• Try it:
Scan the records beneath this line for the line holding "Given: Navigate back with the back chevron" and the line holding "Task: Select Open issues in the sidebar", then transcribe exactly those two and all lines between.

....................

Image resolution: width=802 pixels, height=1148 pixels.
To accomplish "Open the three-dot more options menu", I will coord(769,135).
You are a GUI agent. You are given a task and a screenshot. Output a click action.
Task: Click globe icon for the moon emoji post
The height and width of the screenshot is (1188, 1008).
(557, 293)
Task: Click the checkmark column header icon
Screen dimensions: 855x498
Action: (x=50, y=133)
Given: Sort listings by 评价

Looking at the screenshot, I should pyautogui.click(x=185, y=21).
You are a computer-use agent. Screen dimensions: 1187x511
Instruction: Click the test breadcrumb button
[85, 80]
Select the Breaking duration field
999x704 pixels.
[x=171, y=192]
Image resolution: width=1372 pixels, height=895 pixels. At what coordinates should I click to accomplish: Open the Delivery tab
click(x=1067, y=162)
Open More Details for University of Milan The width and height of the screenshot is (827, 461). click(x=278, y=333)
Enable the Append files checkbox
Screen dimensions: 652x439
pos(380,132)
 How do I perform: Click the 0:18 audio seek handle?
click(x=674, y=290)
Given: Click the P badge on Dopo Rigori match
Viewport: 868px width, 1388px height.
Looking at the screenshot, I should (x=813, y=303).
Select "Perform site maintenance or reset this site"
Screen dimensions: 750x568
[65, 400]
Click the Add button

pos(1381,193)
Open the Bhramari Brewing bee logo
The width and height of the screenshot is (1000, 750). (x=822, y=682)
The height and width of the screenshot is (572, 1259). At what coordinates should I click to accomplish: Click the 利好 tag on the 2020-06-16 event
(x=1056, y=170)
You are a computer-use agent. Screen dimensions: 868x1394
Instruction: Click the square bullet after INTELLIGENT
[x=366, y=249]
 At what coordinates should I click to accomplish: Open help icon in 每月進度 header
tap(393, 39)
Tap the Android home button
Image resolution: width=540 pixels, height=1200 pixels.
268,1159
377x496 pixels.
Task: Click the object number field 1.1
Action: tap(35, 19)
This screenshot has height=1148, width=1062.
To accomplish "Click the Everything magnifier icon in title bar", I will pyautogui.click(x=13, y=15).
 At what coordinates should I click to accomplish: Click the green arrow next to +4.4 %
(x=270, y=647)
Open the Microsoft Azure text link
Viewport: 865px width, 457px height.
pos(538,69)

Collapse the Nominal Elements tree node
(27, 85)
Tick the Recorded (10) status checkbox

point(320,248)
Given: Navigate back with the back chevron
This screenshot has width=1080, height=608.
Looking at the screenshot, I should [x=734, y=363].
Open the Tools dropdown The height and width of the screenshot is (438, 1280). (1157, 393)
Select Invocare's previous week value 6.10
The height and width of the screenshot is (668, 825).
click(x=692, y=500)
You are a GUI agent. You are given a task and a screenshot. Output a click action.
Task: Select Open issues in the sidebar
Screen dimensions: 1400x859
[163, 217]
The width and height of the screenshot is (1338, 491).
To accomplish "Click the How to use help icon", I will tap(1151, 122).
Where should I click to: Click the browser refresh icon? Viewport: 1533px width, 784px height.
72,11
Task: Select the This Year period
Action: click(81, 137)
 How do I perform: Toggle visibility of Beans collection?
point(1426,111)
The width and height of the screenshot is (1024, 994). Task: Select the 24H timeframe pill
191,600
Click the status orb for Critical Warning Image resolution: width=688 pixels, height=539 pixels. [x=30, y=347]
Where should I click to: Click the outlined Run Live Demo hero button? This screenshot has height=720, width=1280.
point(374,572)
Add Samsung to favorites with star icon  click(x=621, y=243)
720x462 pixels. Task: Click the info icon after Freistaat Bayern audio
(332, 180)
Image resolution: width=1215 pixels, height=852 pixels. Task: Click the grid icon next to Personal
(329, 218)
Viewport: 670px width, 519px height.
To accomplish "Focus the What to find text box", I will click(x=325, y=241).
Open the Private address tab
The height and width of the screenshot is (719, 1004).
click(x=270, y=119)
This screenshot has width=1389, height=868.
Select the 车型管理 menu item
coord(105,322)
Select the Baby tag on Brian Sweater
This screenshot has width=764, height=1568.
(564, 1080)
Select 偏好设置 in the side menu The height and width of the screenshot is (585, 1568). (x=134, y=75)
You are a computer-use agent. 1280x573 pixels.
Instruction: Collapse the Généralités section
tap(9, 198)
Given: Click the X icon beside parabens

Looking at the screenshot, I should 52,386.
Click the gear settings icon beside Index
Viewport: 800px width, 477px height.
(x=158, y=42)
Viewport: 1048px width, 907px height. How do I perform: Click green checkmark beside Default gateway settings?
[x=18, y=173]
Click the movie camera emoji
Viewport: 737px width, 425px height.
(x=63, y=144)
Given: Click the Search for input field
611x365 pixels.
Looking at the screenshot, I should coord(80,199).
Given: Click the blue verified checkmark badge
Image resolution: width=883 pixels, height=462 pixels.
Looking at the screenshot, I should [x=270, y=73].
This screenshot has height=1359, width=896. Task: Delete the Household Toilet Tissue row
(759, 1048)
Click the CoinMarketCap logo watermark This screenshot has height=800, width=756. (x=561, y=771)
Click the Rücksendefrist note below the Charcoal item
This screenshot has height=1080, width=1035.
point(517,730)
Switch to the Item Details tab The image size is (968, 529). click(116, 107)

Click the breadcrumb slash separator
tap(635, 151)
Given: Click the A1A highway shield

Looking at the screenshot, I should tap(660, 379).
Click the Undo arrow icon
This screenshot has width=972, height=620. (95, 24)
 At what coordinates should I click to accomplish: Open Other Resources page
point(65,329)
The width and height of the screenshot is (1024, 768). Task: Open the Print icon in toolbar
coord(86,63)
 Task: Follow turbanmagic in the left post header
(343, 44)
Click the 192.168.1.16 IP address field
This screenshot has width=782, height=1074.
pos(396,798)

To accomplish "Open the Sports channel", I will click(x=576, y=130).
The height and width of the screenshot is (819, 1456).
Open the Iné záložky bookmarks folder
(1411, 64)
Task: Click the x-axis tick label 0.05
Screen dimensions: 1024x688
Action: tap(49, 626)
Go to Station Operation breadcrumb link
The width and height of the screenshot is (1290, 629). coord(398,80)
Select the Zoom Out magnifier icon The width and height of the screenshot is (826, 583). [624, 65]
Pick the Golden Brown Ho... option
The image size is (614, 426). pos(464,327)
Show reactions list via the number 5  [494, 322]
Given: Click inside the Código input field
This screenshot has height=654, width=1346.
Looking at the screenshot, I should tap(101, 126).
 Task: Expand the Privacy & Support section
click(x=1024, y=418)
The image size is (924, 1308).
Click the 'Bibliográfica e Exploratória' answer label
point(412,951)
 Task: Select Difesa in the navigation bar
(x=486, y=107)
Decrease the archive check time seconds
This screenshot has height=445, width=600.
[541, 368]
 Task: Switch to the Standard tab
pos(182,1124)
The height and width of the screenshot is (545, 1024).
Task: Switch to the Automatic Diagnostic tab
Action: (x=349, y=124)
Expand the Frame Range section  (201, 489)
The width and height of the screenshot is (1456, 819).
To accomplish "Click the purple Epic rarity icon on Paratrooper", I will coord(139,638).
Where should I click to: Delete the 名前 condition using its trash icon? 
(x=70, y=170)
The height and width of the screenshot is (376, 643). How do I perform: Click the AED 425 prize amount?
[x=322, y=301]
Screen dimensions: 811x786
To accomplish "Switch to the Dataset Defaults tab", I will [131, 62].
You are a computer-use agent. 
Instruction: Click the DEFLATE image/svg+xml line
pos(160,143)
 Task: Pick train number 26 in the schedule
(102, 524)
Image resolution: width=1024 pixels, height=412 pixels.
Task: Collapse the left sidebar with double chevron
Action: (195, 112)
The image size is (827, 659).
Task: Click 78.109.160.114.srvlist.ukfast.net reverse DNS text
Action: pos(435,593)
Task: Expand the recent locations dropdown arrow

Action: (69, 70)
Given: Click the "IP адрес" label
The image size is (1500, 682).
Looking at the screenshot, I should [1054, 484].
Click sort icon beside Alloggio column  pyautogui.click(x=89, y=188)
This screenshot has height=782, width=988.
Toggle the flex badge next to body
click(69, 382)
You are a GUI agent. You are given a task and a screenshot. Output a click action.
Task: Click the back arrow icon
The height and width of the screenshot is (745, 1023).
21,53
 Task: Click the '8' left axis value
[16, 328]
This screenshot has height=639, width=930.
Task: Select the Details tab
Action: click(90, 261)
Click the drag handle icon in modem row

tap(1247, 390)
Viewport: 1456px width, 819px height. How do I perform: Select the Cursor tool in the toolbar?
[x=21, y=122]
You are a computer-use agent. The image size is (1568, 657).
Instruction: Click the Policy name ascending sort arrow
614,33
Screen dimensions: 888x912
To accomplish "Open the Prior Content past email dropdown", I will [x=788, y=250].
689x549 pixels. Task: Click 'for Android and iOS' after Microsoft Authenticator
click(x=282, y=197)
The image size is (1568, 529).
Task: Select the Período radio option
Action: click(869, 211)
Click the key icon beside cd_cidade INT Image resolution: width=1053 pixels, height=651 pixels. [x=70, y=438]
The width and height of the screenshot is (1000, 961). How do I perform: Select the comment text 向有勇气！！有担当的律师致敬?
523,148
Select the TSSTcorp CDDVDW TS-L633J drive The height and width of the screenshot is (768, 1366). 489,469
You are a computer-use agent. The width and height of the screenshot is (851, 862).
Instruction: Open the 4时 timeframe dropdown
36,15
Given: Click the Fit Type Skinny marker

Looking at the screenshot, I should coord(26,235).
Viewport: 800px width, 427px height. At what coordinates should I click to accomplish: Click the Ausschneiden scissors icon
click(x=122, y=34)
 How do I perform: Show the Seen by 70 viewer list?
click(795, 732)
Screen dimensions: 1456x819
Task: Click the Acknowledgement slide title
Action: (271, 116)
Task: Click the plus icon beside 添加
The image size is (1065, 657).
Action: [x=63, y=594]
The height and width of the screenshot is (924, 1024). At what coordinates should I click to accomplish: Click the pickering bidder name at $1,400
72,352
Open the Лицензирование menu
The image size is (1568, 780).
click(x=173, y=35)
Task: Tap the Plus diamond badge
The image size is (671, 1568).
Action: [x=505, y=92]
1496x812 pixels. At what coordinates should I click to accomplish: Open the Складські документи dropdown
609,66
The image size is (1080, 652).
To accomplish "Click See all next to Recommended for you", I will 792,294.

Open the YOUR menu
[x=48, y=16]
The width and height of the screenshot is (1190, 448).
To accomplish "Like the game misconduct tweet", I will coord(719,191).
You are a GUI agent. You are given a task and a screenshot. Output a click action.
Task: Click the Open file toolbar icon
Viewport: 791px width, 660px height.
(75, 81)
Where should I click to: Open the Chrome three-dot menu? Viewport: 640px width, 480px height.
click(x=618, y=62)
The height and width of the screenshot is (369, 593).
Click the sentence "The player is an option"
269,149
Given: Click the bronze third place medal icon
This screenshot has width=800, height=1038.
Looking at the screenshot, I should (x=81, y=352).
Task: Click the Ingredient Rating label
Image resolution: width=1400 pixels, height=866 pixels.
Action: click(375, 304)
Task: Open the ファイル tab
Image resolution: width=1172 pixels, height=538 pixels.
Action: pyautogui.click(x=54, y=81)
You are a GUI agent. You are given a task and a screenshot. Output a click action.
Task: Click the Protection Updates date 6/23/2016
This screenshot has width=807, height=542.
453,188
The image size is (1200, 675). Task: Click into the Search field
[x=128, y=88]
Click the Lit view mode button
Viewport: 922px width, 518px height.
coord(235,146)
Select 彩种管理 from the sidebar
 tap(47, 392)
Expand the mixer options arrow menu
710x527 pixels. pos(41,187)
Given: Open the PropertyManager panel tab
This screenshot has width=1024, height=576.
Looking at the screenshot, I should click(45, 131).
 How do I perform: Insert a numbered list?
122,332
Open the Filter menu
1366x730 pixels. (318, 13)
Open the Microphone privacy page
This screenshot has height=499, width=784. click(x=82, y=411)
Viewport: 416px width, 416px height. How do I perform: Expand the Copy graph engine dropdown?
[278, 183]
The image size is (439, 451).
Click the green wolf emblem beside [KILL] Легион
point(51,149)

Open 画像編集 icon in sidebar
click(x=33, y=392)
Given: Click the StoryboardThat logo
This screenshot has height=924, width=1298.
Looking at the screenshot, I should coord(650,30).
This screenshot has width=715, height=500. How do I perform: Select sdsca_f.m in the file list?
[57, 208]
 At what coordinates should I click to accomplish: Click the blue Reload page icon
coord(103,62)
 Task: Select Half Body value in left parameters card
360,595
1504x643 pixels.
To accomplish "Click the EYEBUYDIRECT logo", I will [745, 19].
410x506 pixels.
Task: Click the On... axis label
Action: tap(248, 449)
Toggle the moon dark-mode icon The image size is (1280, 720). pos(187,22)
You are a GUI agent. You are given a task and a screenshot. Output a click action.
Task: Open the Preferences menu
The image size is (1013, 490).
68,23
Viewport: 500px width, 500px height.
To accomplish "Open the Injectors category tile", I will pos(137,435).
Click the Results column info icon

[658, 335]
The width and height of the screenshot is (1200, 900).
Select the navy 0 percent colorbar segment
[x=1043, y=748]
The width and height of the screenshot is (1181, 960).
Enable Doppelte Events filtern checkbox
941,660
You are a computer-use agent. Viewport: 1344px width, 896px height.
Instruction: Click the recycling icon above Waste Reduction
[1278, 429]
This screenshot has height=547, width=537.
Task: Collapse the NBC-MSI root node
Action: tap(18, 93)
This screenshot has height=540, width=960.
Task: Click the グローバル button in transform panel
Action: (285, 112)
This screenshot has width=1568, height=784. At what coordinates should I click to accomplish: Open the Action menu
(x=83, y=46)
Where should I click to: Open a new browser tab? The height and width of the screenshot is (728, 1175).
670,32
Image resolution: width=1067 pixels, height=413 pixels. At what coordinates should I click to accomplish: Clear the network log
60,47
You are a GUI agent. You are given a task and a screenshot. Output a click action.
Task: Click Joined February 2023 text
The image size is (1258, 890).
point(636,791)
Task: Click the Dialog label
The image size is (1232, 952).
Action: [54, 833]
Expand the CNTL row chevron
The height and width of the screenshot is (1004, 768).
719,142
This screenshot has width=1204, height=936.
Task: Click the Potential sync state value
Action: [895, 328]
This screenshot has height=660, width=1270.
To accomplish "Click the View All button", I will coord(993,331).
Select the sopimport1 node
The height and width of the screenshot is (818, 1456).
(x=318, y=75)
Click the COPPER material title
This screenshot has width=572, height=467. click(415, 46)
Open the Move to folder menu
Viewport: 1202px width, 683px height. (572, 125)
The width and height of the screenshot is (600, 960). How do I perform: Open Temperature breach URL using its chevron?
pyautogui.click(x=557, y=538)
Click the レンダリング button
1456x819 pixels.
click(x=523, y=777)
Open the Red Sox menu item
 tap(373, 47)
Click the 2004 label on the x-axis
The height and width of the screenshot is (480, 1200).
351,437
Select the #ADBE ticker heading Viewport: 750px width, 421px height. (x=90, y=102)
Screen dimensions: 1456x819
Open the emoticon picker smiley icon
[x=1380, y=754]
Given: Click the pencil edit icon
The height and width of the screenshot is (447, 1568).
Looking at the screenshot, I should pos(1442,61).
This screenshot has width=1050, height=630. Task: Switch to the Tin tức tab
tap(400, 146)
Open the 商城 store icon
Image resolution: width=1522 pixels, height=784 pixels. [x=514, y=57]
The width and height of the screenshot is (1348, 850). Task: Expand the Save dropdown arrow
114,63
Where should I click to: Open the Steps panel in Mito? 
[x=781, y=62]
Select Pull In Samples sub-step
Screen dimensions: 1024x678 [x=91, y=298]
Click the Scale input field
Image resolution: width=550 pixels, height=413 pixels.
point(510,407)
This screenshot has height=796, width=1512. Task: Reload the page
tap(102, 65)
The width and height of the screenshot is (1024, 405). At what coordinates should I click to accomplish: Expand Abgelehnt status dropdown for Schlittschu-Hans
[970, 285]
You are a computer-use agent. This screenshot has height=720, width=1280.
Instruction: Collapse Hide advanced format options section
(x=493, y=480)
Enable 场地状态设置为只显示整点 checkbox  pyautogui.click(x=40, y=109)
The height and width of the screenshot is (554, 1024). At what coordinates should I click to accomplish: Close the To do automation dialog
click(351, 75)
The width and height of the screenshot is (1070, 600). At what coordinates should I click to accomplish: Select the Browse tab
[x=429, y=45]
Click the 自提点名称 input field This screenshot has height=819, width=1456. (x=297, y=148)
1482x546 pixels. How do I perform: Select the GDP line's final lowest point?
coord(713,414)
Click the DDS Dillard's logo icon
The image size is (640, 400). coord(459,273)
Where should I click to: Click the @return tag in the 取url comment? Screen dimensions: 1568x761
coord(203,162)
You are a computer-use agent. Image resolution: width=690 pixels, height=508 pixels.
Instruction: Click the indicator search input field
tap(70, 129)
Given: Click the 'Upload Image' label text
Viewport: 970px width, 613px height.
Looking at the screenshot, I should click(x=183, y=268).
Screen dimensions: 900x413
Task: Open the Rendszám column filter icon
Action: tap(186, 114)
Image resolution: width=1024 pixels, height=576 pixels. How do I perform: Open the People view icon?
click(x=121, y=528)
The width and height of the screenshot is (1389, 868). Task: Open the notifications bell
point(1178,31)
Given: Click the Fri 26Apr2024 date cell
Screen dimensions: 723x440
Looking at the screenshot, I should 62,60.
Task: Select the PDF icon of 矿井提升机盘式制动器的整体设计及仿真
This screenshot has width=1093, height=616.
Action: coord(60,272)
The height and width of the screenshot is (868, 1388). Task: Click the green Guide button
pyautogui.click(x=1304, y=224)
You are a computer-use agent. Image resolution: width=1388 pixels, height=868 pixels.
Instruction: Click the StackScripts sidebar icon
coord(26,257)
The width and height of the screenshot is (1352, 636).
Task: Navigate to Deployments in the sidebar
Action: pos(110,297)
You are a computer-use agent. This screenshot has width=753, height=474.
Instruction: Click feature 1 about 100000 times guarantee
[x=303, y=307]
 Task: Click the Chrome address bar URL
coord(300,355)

....................

• Response to the task:
Given: Navigate back with the back chevron
This screenshot has width=1080, height=608.
Looking at the screenshot, I should [x=734, y=363].
Open the Tools dropdown The height and width of the screenshot is (438, 1280). (1157, 393)
Select Invocare's previous week value 6.10
The height and width of the screenshot is (668, 825).
click(x=692, y=500)
You are a GUI agent. You are given a task and a screenshot. Output a click action.
Task: Select Open issues in the sidebar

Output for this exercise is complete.